### Exercise instructions
Of all the entries below, only the lines from the one with "How do I perform: Enable" up to and including the one with "Given: Click the SSH" are to be duplicated exactly.

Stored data
====

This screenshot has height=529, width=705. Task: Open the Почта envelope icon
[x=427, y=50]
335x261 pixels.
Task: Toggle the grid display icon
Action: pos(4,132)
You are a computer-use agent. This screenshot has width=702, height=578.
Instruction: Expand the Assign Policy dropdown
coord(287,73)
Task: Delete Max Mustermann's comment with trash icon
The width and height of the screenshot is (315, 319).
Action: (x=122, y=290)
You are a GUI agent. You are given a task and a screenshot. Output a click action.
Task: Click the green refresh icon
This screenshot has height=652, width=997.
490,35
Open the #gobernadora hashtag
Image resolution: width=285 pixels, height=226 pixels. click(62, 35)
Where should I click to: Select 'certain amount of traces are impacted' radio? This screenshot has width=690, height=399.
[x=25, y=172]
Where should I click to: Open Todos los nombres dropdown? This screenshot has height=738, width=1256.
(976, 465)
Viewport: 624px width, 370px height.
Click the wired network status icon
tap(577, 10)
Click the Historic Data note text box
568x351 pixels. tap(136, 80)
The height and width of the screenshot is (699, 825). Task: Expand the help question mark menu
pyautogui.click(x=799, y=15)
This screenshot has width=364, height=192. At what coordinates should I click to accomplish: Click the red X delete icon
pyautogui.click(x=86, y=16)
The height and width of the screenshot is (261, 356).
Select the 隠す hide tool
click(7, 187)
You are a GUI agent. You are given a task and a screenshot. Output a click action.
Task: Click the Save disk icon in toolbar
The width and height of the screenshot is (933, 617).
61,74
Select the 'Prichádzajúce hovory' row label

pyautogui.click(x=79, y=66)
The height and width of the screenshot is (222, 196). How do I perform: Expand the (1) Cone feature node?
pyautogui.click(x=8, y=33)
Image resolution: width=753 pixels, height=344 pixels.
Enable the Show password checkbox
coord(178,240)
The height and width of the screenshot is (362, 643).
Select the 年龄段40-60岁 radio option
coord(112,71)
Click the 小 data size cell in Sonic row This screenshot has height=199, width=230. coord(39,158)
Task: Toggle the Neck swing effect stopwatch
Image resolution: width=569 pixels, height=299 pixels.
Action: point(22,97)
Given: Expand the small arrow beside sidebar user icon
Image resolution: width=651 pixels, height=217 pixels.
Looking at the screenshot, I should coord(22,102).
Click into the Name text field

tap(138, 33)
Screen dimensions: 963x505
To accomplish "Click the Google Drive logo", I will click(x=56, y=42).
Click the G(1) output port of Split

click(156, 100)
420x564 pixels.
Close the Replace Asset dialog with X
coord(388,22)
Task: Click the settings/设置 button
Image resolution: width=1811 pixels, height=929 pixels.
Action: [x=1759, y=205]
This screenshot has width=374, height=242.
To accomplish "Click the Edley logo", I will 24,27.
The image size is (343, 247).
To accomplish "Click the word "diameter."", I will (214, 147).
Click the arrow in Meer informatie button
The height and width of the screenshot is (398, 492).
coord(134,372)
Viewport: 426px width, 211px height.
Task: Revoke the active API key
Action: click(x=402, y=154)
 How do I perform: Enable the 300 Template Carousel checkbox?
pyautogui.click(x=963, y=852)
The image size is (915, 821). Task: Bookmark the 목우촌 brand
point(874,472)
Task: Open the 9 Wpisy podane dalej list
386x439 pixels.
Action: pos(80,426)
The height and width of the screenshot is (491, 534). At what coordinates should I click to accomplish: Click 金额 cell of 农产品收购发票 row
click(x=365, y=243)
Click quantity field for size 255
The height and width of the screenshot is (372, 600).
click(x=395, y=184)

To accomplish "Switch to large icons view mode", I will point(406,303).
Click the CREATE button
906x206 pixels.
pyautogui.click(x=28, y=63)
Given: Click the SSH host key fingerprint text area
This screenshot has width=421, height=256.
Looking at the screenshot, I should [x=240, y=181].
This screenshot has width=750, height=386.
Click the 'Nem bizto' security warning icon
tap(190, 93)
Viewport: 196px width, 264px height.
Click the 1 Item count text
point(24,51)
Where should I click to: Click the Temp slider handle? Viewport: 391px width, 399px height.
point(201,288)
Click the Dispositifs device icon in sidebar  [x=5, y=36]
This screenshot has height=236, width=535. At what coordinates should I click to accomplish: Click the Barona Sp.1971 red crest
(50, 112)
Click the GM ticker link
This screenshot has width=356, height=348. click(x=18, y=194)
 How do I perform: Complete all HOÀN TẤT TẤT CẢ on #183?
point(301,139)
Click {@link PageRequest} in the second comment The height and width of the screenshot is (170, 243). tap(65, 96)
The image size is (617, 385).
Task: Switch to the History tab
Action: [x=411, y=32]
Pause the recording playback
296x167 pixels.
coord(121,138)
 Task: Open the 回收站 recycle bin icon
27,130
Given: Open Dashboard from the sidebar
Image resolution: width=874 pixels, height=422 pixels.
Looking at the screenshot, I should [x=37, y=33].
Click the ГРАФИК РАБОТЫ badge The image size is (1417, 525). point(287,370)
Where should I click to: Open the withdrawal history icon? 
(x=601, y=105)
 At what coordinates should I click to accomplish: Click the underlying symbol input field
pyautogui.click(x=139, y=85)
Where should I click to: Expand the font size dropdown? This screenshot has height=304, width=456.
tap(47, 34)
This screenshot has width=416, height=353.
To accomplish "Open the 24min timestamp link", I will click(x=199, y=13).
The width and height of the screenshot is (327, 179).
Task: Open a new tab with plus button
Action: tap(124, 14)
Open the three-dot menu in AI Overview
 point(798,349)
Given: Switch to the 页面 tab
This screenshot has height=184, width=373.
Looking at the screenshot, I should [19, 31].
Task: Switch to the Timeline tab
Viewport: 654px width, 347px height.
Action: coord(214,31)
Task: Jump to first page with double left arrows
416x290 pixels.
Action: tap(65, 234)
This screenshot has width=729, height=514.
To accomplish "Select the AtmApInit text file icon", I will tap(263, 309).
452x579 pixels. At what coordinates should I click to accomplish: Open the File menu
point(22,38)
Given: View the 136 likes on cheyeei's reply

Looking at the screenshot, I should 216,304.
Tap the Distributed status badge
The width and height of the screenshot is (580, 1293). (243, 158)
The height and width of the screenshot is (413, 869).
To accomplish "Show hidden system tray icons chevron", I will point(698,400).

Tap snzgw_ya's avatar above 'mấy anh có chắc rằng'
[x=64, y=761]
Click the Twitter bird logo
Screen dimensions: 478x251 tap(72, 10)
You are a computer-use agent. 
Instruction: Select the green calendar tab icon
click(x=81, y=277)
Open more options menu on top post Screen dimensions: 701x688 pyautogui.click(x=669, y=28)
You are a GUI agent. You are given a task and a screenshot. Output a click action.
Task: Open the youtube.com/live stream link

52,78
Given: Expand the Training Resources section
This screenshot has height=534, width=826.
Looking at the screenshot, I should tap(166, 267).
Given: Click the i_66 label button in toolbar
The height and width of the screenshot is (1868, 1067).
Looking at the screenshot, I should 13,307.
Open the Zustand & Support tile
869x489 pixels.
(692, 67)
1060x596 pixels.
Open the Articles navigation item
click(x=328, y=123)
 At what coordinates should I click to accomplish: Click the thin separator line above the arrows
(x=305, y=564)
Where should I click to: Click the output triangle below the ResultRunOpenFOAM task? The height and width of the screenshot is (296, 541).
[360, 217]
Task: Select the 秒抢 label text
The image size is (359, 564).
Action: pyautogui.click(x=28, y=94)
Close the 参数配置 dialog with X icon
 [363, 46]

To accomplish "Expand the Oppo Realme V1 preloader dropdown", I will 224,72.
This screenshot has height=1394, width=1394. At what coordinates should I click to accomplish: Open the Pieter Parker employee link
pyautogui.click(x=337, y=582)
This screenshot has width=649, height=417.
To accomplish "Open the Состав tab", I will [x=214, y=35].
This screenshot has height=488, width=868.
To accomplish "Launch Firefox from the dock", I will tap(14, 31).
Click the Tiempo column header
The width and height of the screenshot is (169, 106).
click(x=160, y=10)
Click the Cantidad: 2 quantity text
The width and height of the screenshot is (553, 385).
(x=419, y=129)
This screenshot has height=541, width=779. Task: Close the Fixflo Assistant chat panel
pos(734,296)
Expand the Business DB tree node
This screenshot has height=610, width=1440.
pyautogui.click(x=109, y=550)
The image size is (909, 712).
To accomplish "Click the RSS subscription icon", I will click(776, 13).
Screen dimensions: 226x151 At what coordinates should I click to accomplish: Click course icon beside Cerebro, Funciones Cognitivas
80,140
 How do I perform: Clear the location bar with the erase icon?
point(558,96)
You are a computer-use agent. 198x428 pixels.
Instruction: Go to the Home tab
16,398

====

### Answer for the task
 How do I perform: Enable the 300 Template Carousel checkbox?
pyautogui.click(x=963, y=852)
The image size is (915, 821). Task: Bookmark the 목우촌 brand
point(874,472)
Task: Open the 9 Wpisy podane dalej list
386x439 pixels.
Action: pos(80,426)
The height and width of the screenshot is (491, 534). At what coordinates should I click to accomplish: Click 金额 cell of 农产品收购发票 row
click(x=365, y=243)
Click quantity field for size 255
The height and width of the screenshot is (372, 600).
click(x=395, y=184)

To accomplish "Switch to large icons view mode", I will point(406,303).
Click the CREATE button
906x206 pixels.
pyautogui.click(x=28, y=63)
Given: Click the SSH host key fingerprint text area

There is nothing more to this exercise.